- _JOB_:
According to the news report on the Paris conference about Iraq, from how many countries did world leaders and diplomats gather?

French President Francois Hollande (right) and Iraqi President Fuad Masum attend the Conference for Peace and Security in Iraq at the Ministry of Foreign Affairs in Paris on Monday. The two leaders were among those urging quick action against Islamic State militants. David Silpa/UPI/Landov hide caption

toggle caption David Silpa/UPI/Landov

French President Francois Hollande (right) and Iraqi President Fuad Masum attend the Conference for Peace and Security in Iraq at the Ministry of Foreign Affairs in Paris on Monday. The two leaders were among those urging quick action against Islamic State militants.

David Silpa/UPI/Landov

World leaders and diplomats from more than 20 countries have gathered in Paris to discuss strategies for defeating the Islamic State insurgency, with France's president urging that there's "no time to lose" and Iraq's new president insisting that extremists must be pursued to their sanctuaries in neighboring Syria.

"The Iraqis' fight against terrorists is also ours," French President Francois Hollande said. "There is no time to lose."

Iraq's new president, Fuad Masum, said: "We must not allow them to have sanctuaries.

- _EXTRACTED DATA_:
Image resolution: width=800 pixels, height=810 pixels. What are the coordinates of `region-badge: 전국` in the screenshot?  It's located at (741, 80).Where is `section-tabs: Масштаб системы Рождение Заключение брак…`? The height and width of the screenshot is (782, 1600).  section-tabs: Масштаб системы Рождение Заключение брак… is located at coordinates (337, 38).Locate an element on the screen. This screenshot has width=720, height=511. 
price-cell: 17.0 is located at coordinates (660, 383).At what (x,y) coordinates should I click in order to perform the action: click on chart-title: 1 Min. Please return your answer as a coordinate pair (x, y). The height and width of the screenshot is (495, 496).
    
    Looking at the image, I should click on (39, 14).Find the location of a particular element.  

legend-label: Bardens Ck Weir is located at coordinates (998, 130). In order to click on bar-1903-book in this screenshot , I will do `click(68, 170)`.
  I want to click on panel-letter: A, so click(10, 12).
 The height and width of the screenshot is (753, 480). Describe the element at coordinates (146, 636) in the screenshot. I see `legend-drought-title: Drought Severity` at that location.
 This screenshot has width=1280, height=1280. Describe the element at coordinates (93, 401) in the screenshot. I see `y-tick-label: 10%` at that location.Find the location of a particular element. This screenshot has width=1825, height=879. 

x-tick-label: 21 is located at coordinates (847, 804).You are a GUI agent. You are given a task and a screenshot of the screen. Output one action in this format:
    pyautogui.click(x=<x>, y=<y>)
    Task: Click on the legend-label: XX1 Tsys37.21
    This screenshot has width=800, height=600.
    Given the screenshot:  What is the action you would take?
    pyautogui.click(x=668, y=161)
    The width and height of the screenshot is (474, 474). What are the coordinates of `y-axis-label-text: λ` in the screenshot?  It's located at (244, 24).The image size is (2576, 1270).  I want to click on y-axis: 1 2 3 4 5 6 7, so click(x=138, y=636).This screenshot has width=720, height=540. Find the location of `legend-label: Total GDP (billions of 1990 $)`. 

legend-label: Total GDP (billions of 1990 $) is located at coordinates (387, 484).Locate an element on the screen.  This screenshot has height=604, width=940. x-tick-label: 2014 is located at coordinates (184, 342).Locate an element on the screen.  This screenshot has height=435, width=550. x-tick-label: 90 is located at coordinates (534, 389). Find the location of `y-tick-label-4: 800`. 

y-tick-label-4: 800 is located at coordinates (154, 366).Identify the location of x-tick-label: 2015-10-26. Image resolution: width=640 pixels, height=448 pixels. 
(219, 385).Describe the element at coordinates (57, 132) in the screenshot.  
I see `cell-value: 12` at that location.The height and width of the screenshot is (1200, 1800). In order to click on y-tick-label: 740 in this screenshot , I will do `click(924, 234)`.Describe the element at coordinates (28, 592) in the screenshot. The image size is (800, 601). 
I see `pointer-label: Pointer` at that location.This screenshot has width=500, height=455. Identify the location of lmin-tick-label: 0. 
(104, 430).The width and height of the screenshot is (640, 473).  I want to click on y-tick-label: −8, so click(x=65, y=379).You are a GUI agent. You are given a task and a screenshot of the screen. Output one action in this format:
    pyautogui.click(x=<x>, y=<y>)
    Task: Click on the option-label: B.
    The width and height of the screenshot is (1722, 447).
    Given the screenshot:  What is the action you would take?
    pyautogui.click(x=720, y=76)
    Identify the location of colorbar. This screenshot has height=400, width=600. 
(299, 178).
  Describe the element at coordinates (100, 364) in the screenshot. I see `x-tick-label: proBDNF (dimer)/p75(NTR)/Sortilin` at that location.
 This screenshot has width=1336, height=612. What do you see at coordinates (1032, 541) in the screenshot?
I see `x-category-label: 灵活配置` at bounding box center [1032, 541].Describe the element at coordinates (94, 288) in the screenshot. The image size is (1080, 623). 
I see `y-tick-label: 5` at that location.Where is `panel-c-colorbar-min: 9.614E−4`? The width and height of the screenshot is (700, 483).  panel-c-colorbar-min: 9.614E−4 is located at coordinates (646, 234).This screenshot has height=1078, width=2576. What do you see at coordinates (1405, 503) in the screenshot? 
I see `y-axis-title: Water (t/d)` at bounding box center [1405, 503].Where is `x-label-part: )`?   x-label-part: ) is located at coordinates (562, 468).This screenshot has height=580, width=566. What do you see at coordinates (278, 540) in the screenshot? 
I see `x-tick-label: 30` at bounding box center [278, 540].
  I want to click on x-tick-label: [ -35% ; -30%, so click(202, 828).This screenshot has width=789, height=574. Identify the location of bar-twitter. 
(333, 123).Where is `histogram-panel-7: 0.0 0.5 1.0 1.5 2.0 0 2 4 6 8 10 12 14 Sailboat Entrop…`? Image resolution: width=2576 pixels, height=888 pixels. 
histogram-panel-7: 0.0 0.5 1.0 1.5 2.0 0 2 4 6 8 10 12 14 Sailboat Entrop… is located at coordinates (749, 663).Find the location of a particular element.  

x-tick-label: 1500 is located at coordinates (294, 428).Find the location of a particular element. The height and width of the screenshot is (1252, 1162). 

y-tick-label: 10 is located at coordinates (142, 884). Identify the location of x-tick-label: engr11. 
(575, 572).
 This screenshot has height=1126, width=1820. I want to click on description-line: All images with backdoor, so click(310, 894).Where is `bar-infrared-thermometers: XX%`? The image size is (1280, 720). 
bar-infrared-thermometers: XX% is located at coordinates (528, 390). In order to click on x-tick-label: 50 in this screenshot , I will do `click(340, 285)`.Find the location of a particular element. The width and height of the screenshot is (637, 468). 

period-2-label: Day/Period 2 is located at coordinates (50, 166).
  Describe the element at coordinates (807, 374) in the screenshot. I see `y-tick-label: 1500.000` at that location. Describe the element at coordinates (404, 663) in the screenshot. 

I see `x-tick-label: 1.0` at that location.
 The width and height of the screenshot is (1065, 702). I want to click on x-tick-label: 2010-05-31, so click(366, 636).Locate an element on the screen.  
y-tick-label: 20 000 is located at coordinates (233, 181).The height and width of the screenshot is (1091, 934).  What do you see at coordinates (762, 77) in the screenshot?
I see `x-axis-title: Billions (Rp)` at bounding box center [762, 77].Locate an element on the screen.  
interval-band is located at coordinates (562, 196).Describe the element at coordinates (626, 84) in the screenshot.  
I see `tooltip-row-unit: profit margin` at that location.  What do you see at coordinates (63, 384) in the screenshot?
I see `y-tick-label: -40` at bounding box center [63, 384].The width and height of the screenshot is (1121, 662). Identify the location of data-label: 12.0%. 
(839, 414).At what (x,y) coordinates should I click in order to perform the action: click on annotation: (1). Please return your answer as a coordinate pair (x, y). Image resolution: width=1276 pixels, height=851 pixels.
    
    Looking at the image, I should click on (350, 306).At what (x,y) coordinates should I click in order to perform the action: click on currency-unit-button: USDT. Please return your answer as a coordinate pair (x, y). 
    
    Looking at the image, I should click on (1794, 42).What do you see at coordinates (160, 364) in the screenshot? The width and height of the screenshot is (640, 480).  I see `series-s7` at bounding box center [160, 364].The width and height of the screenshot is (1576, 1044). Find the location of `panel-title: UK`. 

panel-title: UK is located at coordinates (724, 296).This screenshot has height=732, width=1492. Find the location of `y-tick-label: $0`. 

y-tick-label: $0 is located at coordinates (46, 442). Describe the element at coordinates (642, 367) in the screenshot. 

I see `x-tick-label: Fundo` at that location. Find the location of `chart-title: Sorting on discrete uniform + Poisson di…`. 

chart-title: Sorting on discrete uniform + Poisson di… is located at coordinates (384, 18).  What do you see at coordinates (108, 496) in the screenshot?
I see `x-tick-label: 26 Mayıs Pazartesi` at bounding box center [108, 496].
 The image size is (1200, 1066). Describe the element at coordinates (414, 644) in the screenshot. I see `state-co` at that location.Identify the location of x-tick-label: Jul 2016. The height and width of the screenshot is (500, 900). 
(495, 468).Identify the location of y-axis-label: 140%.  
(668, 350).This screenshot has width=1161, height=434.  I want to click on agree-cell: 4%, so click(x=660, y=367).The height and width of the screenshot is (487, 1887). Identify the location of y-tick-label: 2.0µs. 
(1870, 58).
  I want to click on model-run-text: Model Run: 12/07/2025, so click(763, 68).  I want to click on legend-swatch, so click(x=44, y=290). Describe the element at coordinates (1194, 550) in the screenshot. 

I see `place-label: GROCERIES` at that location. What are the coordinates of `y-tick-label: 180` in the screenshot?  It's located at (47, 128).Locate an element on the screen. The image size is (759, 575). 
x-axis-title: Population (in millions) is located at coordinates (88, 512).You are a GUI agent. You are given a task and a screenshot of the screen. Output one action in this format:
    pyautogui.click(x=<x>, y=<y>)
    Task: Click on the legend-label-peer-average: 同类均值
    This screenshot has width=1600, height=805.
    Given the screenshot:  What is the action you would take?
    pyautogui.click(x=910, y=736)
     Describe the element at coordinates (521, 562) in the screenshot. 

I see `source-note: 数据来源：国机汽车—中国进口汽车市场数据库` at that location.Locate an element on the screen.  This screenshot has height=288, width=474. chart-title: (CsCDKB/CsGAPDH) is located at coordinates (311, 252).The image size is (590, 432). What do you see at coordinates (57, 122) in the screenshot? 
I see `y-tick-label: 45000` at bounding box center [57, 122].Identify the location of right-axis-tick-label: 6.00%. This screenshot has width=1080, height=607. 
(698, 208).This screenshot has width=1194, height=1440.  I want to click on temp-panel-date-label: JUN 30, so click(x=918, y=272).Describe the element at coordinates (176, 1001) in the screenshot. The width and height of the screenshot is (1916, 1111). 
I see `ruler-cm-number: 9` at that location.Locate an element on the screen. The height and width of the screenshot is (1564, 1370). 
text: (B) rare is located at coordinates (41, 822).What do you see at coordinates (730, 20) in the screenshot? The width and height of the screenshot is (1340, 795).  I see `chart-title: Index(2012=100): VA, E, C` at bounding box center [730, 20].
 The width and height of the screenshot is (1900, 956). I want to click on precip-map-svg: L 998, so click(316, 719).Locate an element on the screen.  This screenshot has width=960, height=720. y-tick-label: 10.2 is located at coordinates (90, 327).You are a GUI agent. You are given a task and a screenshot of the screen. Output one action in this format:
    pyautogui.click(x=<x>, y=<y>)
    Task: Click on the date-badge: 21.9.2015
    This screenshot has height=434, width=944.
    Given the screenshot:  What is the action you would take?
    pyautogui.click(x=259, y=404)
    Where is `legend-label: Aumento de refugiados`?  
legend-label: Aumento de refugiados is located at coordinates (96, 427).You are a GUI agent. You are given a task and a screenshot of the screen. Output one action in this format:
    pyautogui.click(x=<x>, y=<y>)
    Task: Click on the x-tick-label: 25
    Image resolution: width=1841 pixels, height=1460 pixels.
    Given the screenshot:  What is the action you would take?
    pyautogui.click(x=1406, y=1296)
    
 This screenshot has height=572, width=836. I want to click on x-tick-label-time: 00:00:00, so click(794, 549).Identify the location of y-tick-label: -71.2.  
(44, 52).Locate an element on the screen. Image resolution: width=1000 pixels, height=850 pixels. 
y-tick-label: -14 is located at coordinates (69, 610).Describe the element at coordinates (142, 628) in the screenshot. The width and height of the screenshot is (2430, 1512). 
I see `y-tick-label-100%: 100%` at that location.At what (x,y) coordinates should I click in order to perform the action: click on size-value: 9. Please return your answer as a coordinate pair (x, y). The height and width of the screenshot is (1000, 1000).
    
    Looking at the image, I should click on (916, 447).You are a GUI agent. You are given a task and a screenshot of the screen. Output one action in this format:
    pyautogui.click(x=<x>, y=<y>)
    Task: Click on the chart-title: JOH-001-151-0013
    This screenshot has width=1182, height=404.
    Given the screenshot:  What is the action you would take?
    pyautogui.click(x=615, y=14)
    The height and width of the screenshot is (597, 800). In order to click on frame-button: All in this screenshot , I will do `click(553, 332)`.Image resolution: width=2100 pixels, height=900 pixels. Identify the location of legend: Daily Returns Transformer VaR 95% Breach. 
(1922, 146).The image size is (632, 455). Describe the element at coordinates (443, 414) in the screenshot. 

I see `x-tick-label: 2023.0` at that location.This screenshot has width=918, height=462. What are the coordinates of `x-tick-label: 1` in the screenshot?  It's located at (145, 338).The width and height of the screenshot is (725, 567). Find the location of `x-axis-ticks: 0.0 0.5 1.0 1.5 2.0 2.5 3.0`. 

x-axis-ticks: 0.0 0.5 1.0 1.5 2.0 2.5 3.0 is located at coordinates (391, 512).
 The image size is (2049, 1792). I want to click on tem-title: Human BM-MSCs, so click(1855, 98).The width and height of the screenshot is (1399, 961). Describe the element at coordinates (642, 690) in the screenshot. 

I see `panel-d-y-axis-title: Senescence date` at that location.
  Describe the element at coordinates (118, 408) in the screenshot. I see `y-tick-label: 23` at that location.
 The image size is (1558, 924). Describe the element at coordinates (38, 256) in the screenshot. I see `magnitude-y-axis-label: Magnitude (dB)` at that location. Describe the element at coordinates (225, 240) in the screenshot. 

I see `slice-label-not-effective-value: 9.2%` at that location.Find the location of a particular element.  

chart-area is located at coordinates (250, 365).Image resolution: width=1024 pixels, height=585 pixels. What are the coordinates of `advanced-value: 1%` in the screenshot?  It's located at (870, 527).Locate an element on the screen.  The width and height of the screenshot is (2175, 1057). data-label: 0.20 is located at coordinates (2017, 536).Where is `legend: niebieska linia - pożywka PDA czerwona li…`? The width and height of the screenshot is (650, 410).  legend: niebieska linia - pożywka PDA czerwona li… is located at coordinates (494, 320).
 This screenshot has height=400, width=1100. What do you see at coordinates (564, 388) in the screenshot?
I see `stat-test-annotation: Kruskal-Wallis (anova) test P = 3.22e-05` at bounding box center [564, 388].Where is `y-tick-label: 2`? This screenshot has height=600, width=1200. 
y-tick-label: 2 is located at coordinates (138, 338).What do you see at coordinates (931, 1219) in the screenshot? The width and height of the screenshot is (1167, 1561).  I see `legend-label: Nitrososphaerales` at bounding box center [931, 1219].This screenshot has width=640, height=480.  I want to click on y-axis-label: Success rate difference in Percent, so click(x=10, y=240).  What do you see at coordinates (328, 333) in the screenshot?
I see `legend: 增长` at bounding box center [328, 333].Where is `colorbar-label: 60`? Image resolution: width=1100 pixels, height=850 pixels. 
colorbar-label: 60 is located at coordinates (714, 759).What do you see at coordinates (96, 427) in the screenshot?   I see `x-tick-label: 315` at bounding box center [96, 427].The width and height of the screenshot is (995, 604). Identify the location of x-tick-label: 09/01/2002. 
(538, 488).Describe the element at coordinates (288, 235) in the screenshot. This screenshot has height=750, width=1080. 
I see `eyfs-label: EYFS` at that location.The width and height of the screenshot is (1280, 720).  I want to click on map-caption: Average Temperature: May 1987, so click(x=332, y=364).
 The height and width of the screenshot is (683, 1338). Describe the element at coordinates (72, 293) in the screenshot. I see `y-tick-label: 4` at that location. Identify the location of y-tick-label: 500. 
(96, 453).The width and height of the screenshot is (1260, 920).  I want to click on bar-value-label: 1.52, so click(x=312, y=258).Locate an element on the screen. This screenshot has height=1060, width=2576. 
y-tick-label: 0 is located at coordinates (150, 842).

- _FINAL ANSWER_:
More than 20 countries.